Running a Scrapy spider in a GCP cloud function
What you’ve probably tried but didn’t work
Scrapy docs explains how to Run Scrapy from a script. My first try was to simply copy that code, and run it in a Cloud Functions.
from ... import MySpider
from scrapy.crawler import CrawlerProcess
from scrapy.utils.project import get_project_settings
def my_cloud_function(event, context):
process = CrawlerProcess(settings={
'FEED_FORMAT': 'json',
'FEED_URI': 'items.json'
})
process.crawl(MySpider)
process.start()
return 'ok'
This worked, but surprisingly only on the first execution of the each function instance. Starting the second invocation, I started seeing in the logs:
Function execution took 509 ms, finished with status: 'crash'
This is because my Cloud Function is not idempotent. Under the hood, Scrapy is using Twisted which sets up many global objects to power its events driven machinery.
When asked to run a Cloud Function, GCP will either create a new instance of your function (they call this a cold start), or reuse one of the instances it previously created. Therefore it’s very important for your function to be idempotent.
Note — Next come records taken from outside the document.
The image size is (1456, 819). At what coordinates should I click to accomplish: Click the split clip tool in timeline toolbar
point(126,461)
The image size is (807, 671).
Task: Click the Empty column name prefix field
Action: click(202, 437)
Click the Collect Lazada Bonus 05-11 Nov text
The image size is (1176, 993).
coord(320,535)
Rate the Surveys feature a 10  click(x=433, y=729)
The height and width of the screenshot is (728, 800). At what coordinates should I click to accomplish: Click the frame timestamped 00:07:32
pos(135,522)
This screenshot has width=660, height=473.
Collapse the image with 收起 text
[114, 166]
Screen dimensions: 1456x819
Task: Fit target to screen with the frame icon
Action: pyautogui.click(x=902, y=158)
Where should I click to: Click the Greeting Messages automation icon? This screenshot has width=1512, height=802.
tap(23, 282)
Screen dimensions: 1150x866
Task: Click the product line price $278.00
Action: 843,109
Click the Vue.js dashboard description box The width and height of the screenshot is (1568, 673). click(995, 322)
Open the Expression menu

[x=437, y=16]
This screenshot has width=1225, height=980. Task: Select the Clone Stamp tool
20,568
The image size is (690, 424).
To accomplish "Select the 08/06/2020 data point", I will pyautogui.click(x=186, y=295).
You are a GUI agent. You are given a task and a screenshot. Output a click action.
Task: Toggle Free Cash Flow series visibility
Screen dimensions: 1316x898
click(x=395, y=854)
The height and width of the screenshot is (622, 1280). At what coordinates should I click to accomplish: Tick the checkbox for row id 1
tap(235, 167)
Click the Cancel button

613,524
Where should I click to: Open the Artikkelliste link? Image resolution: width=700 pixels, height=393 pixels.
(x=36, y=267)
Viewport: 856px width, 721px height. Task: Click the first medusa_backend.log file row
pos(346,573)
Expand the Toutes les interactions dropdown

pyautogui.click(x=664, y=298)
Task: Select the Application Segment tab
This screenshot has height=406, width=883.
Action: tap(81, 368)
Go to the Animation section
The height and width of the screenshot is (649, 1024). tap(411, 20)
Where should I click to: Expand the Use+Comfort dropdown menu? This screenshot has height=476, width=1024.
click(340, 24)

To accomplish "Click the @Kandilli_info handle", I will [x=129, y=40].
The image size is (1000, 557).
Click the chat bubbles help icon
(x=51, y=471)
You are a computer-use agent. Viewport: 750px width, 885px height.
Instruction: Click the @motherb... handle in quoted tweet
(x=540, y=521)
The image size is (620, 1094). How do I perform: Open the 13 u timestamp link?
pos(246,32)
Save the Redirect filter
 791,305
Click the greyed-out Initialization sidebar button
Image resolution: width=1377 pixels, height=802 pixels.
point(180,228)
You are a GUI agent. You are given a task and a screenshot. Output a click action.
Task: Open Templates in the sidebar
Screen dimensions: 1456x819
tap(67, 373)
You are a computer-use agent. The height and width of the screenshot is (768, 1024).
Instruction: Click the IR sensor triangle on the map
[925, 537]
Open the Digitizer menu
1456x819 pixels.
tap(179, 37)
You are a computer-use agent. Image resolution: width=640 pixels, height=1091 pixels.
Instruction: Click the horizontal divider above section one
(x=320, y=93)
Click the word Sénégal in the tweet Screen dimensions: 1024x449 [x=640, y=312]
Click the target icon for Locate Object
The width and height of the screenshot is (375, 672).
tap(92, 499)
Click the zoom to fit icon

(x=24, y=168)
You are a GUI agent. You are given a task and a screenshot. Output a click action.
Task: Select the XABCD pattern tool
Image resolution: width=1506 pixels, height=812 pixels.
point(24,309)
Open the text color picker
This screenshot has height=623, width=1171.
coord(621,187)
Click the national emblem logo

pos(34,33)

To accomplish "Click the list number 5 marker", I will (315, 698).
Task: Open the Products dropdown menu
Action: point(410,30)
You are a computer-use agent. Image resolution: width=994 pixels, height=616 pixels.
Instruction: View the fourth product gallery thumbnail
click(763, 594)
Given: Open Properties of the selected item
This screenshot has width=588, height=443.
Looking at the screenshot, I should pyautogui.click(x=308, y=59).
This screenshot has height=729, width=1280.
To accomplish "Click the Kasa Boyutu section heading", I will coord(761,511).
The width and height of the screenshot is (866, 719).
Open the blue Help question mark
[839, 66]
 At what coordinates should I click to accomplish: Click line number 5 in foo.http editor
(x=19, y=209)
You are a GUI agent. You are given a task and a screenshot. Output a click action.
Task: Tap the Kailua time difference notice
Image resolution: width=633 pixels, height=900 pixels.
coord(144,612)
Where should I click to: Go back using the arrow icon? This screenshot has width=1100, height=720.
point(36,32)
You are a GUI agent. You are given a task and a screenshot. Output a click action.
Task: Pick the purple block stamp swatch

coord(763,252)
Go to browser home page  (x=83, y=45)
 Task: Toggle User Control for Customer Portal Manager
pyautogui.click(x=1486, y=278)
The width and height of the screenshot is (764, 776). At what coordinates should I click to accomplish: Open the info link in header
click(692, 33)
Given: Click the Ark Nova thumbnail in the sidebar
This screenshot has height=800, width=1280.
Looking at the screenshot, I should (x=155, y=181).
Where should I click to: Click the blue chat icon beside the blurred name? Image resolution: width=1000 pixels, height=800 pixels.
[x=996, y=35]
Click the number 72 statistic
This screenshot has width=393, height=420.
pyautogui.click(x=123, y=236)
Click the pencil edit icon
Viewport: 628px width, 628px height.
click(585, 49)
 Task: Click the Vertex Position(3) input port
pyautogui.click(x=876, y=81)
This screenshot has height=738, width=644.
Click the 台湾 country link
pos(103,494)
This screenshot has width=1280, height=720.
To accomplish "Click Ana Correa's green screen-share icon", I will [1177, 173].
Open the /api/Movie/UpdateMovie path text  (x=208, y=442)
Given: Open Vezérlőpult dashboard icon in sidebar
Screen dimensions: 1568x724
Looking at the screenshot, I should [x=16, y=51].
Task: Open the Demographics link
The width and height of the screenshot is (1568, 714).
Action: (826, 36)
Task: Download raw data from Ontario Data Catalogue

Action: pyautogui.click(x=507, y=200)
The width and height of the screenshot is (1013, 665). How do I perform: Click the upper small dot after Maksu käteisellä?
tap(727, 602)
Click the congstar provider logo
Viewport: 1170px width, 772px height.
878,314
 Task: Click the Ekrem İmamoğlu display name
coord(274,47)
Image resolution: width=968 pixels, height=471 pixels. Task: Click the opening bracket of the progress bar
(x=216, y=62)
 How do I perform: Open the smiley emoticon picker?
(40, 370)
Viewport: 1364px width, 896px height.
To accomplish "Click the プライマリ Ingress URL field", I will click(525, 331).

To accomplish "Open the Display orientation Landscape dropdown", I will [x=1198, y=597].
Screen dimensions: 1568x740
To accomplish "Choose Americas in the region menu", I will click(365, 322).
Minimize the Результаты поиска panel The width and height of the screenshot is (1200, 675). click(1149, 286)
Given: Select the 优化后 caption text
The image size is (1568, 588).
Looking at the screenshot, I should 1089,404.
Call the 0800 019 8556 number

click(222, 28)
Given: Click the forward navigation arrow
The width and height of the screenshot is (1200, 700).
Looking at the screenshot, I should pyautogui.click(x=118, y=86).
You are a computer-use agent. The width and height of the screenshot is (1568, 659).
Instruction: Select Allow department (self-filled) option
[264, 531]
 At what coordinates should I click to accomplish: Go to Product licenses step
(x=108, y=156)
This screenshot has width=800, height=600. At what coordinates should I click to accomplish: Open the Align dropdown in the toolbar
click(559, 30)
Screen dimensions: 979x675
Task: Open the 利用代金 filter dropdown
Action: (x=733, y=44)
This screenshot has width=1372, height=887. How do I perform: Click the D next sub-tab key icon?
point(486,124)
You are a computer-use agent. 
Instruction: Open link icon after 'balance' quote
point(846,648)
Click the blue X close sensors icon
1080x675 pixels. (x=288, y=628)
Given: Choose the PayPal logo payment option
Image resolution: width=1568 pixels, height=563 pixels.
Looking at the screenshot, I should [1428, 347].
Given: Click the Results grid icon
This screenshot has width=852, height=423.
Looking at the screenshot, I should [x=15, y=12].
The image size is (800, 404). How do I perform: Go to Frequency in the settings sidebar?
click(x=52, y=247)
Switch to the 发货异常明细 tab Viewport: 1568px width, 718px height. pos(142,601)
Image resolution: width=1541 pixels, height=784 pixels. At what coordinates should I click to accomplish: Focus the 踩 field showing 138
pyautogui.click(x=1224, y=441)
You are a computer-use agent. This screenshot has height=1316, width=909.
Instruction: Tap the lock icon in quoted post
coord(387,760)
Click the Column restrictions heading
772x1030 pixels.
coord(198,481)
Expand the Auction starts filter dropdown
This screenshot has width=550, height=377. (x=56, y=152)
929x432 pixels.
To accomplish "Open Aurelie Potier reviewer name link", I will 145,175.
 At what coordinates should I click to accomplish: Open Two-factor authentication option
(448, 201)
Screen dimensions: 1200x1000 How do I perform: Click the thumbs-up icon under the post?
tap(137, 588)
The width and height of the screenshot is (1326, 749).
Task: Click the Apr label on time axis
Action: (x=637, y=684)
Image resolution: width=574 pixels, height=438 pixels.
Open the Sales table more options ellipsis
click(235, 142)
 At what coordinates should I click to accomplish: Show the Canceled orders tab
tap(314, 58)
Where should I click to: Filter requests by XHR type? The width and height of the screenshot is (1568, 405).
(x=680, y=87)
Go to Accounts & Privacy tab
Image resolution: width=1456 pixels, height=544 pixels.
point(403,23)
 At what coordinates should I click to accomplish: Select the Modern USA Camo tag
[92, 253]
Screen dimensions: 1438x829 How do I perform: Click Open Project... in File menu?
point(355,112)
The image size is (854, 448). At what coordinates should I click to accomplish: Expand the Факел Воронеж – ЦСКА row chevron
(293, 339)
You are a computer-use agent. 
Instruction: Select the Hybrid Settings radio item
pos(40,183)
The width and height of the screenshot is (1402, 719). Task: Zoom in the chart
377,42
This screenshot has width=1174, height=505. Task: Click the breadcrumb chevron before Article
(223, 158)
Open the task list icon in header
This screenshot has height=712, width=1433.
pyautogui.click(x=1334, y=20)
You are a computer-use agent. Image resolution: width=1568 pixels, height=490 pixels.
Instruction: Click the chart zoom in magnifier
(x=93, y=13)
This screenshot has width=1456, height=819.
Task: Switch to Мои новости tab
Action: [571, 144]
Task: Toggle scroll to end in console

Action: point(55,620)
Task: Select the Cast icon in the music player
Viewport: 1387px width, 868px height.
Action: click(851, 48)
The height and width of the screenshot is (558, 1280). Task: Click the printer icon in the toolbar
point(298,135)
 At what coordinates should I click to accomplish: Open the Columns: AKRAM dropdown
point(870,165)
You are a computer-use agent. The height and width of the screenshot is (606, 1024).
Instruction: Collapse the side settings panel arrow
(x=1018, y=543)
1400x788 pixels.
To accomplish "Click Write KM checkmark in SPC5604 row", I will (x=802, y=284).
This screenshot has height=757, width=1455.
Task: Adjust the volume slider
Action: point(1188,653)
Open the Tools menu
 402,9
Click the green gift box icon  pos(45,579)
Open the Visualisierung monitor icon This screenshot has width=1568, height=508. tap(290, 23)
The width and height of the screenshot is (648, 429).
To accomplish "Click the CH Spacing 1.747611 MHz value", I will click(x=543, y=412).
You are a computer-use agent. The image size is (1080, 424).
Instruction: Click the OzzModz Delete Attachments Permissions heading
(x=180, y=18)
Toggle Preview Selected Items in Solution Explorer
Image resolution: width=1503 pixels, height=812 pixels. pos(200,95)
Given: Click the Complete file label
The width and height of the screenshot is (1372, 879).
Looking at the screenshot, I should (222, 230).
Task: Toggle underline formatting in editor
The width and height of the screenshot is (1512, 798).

My Cloud Function here cannot run twice, and you can see this even on your local environment:
my_cloud_function(None, None)
my_cloud_function(None, None)
The solution: wrapping Scrapy in its own child process
from multiprocessing import Process, Queue
from ... import MySpider
from scrapy.crawler import CrawlerProcess
from scrapy.utils.project import get_project_settings
def my_cloud_function(event, context):
def script(queue):
try:
settings = get_project_settings()
settings.setdict({
'LOG_LEVEL': 'ERROR',
'LOG_ENABLED': True,
})
process = CrawlerProcess(settings)
process.crawl(MySpider)
process.start()
queue.put(None)
except Exception as e:
queue.put(e)
queue = Queue()
# wrap the spider in a child process
main_process = Process(target=script, args=(queue,))
main_process.start() # start the process
main_process.join() # block until the spider finishes
result = queue.get() # check the process did not return an error
if result is not None:
raise result
return 'ok'
Again you can check this works locally by calling your function twice in a row.